◆ WRITTEN TASK 1: Substitute "Determine" for "Identify" in the entries, starting with the line containing "Identify the location of ratio-x-tick-label: 0." and going on through the line containing "coordinates (660, 640).". Return only those lines, with everything else left as it is.

◆ TEXT PASSAGE:
========================================================================
[un-CC'ed to librarian - is this correct procedure?]

Dan Sugalski <[EMAIL PROTECTED]> wrote:
> 
> =head1 TITLE
> 
> A method of allowing foreign objects in perl

I like it.

> =head1 VERSION
> 
>   Maintainer: Dan Sugalski <[EMAIL PROTECTED]>
>   Date: August 02, 2000
>   Version: 1
>   Mailing List: perl6-internals
>   Number: XXX
> 
> =head1 ABSTRACT
> 
> Currently it's a darned pain to deal with objects created in other
> languages in perl. It would be very nice to be able to call a function
> written in some other language, take the returned object, and treat it
> as a perl object. (Which means making method calls and such on it)
> 
> =head1 DESCRIPTION
> 
> Everybody and their dog has written an object-oriented language at
> this point, and it'd be nice to be able to use objects created by
> those languages as if they were real perl objects. This would make
> interfacing perl and OO languages[1] easier, and make things much
> nicer for embedded and embedding code.
========================================================================
(Records from a data source)
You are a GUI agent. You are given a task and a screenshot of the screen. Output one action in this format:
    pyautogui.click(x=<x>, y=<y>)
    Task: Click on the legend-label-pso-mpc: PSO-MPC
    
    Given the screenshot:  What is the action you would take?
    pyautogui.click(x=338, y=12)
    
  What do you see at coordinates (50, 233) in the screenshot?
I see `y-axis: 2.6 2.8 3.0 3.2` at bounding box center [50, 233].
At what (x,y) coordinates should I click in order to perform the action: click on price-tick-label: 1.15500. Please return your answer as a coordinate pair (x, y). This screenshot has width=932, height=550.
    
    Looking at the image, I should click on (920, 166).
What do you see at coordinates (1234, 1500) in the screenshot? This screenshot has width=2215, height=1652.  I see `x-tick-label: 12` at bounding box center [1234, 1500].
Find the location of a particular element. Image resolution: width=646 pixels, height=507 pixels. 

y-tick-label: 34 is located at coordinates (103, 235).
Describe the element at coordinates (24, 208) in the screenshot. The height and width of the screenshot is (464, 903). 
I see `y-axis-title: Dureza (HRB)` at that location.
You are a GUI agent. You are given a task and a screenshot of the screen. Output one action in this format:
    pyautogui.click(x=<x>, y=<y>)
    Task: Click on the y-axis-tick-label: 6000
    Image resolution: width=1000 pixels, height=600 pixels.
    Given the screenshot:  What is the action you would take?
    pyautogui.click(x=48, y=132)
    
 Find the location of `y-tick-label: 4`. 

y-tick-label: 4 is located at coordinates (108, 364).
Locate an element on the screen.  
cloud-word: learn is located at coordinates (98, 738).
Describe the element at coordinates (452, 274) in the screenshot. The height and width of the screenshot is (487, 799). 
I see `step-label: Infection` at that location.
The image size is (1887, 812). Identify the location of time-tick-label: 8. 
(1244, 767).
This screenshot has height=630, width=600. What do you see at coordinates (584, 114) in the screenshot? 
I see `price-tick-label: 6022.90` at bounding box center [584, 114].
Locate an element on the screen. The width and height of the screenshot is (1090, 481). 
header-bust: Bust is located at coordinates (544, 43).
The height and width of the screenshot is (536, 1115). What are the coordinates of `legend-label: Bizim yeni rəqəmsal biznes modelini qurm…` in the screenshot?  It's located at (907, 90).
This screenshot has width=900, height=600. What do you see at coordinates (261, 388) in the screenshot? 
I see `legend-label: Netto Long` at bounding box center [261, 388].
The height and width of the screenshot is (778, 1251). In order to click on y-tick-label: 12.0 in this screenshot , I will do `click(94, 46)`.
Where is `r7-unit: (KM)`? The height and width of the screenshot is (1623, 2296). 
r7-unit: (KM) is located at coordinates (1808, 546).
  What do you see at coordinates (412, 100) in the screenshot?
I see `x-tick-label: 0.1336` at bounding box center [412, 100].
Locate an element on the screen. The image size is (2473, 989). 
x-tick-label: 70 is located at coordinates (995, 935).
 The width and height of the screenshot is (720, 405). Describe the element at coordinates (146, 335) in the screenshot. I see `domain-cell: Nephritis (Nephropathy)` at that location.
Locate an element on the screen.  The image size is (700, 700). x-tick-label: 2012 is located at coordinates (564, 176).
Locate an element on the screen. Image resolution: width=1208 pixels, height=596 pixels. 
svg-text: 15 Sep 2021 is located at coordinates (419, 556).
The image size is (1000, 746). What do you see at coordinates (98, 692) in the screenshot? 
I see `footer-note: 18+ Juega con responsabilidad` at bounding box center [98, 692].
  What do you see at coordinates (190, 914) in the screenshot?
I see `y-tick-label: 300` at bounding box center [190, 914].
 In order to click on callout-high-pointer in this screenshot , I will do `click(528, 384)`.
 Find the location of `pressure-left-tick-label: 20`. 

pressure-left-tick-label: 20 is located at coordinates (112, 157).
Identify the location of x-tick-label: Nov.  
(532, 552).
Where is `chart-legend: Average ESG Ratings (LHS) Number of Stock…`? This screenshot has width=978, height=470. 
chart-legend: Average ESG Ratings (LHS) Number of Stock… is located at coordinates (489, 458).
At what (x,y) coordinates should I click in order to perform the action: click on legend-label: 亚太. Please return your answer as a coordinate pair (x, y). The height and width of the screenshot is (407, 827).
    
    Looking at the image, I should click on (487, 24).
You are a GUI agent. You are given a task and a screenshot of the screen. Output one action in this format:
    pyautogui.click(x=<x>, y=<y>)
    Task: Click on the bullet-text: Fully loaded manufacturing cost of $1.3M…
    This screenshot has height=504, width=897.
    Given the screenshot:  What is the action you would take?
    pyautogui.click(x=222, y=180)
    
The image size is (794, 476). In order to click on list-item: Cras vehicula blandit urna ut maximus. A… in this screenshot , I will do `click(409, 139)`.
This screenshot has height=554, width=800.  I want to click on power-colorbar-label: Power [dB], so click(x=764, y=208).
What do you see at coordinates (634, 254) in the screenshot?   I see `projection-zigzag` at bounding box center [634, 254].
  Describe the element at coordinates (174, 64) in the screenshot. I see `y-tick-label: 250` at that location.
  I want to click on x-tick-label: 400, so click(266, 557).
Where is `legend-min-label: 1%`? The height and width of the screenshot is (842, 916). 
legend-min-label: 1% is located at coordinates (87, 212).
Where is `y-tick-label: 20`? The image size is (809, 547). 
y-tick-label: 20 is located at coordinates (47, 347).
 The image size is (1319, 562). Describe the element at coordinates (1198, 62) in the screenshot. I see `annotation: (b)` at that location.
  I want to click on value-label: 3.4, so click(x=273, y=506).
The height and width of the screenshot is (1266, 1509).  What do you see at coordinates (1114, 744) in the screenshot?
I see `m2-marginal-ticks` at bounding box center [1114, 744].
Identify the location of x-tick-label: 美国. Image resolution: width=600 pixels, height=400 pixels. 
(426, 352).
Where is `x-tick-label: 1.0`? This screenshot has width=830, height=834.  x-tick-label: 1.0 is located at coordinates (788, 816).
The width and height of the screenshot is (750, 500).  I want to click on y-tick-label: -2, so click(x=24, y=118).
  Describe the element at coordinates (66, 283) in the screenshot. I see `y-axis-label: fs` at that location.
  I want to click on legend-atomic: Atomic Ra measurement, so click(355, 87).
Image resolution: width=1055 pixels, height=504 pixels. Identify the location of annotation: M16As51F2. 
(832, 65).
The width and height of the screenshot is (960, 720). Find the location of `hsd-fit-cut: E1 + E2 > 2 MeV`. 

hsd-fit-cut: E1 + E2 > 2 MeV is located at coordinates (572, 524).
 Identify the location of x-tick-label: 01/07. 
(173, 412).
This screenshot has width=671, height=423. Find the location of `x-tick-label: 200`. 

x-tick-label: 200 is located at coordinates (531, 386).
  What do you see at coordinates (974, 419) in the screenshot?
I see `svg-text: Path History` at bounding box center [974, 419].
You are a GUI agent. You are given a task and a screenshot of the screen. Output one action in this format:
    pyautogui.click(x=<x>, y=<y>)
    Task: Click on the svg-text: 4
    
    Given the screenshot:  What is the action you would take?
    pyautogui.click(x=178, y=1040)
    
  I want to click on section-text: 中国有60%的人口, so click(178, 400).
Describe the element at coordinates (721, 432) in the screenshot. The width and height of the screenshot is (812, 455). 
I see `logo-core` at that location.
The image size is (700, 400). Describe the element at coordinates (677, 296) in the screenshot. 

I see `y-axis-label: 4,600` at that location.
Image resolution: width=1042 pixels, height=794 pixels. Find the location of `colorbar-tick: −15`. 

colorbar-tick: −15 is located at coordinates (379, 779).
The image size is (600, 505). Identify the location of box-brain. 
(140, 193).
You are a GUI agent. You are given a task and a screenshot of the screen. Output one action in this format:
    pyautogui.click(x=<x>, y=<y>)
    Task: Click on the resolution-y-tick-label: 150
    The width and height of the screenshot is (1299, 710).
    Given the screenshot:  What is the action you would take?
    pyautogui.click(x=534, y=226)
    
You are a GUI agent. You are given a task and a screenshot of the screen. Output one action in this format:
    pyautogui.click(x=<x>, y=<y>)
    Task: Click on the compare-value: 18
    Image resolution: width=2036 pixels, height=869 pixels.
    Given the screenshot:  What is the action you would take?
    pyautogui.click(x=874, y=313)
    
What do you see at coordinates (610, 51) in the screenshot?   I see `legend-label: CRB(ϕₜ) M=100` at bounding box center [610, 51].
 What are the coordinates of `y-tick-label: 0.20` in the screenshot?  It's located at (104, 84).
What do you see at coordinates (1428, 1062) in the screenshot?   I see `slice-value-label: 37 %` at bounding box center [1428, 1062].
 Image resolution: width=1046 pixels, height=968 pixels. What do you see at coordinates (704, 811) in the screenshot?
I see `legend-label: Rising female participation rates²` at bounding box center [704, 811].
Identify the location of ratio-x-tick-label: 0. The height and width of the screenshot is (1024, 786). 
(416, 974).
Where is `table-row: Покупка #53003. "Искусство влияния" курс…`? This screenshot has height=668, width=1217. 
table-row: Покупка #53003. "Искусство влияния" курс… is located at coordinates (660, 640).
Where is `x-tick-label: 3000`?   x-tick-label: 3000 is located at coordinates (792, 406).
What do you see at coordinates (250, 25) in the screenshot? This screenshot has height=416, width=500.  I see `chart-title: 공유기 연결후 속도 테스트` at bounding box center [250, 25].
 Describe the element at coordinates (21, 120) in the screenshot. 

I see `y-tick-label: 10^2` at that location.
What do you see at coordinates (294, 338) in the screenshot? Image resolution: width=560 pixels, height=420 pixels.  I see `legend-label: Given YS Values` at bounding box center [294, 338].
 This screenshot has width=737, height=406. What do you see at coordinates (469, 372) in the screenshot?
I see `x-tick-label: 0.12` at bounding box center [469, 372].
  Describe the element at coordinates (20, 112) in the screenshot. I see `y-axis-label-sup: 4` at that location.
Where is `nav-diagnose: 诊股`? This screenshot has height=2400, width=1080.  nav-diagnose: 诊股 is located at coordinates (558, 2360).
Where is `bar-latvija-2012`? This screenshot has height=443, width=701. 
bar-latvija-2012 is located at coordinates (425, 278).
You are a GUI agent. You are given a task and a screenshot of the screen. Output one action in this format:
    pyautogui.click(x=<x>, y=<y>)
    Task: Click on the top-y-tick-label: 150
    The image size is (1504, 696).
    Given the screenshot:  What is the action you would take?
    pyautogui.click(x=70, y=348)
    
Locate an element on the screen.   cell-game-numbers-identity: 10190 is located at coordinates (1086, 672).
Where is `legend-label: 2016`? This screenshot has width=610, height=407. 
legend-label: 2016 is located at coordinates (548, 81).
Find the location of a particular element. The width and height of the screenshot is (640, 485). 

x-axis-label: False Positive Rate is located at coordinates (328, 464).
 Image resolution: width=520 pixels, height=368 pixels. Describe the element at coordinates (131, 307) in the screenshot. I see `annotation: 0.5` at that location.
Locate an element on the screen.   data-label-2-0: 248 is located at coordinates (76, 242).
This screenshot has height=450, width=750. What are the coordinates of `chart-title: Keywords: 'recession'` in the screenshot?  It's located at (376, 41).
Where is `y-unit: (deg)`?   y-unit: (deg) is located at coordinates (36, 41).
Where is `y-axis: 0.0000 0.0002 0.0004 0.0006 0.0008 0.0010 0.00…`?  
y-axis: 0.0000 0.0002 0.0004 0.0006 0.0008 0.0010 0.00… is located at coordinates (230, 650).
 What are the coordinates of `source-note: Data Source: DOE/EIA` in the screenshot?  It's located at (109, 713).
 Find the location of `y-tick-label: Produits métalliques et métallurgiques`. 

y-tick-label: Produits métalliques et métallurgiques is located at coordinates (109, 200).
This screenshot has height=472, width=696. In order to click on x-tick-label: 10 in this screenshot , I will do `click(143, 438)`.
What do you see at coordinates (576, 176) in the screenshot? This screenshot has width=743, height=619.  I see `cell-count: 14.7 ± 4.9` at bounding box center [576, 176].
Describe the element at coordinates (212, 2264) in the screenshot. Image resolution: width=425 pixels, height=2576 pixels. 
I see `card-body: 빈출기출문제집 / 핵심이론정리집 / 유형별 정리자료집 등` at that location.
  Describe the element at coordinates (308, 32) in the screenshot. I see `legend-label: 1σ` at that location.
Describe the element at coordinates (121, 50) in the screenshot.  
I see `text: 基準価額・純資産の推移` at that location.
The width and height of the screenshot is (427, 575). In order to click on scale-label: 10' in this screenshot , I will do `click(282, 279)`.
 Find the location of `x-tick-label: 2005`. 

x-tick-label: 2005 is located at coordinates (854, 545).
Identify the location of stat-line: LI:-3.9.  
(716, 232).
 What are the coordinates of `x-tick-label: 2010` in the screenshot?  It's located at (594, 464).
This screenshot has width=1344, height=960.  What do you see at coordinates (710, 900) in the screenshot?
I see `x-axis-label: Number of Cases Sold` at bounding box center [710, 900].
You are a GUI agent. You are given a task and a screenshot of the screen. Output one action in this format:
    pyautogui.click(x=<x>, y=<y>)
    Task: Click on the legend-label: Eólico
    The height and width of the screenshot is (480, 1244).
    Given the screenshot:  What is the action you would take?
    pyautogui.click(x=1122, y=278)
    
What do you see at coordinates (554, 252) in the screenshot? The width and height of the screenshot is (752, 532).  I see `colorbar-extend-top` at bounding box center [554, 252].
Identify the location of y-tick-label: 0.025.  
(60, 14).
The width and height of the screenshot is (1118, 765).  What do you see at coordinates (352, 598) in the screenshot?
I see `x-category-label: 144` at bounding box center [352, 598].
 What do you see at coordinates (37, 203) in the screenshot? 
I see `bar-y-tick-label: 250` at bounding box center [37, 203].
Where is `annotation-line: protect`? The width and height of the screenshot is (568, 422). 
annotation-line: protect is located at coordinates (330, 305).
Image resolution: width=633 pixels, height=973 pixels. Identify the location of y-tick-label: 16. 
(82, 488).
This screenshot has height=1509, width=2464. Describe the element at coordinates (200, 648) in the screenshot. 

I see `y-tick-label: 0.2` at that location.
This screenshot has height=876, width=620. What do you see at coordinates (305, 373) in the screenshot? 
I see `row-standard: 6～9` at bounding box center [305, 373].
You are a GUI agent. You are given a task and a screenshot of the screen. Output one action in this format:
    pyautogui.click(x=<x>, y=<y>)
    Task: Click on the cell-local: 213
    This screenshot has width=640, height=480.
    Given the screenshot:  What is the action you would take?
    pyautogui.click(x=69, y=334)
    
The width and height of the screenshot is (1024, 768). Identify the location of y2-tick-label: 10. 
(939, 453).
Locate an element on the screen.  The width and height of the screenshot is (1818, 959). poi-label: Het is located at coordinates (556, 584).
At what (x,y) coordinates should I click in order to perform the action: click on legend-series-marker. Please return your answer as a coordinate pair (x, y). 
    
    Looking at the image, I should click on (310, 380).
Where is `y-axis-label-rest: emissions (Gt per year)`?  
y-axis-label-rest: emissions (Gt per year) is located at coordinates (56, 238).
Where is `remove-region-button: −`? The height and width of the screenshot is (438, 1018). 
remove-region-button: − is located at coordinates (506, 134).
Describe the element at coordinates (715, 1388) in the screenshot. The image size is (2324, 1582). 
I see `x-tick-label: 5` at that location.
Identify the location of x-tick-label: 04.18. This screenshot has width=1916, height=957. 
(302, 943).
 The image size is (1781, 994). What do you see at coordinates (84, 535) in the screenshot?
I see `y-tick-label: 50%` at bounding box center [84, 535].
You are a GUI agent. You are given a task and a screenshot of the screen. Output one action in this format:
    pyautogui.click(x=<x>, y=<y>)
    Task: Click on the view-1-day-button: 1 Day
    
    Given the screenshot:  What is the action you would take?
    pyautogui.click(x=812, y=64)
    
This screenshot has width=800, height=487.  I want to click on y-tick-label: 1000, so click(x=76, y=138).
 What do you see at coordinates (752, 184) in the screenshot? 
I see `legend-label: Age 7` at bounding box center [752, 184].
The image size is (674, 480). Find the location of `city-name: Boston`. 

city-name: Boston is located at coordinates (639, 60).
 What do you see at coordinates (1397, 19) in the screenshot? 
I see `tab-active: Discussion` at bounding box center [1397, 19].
========================================================================
◆ WRITTEN TASK 2: Output the mailing-list message about foreign objects in Perl in full, word for word.

◆ EXPECTED ANSWER 1:
Determine the location of ratio-x-tick-label: 0. The height and width of the screenshot is (1024, 786). 
(416, 974).
Where is `table-row: Покупка #53003. "Искусство влияния" курс…`? This screenshot has height=668, width=1217. 
table-row: Покупка #53003. "Искусство влияния" курс… is located at coordinates (660, 640).

◆ EXPECTED ANSWER 2:
[un-CC'ed to librarian - is this correct procedure?]

Dan Sugalski <[EMAIL PROTECTED]> wrote:
> 
> =head1 TITLE
> 
> A method of allowing foreign objects in perl

I like it.

> =head1 VERSION
> 
>   Maintainer: Dan Sugalski <[EMAIL PROTECTED]>
>   Date: August 02, 2000
>   Version: 1
>   Mailing List: perl6-internals
>   Number: XXX
> 
> =head1 ABSTRACT
> 
> Currently it's a darned pain to deal with objects created in other
> languages in perl. It would be very nice to be able to call a function
> written in some other language, take the returned object, and treat it
> as a perl object. (Which means making method calls and such on it)
> 
> =head1 DESCRIPTION
> 
> Everybody and their dog has written an object-oriented language at
> this point, and it'd be nice to be able to use objects created by
> those languages as if they were real perl objects. This would make
> interfacing perl and OO languages[1] easier, and make things much
> nicer for embedded and embedding code.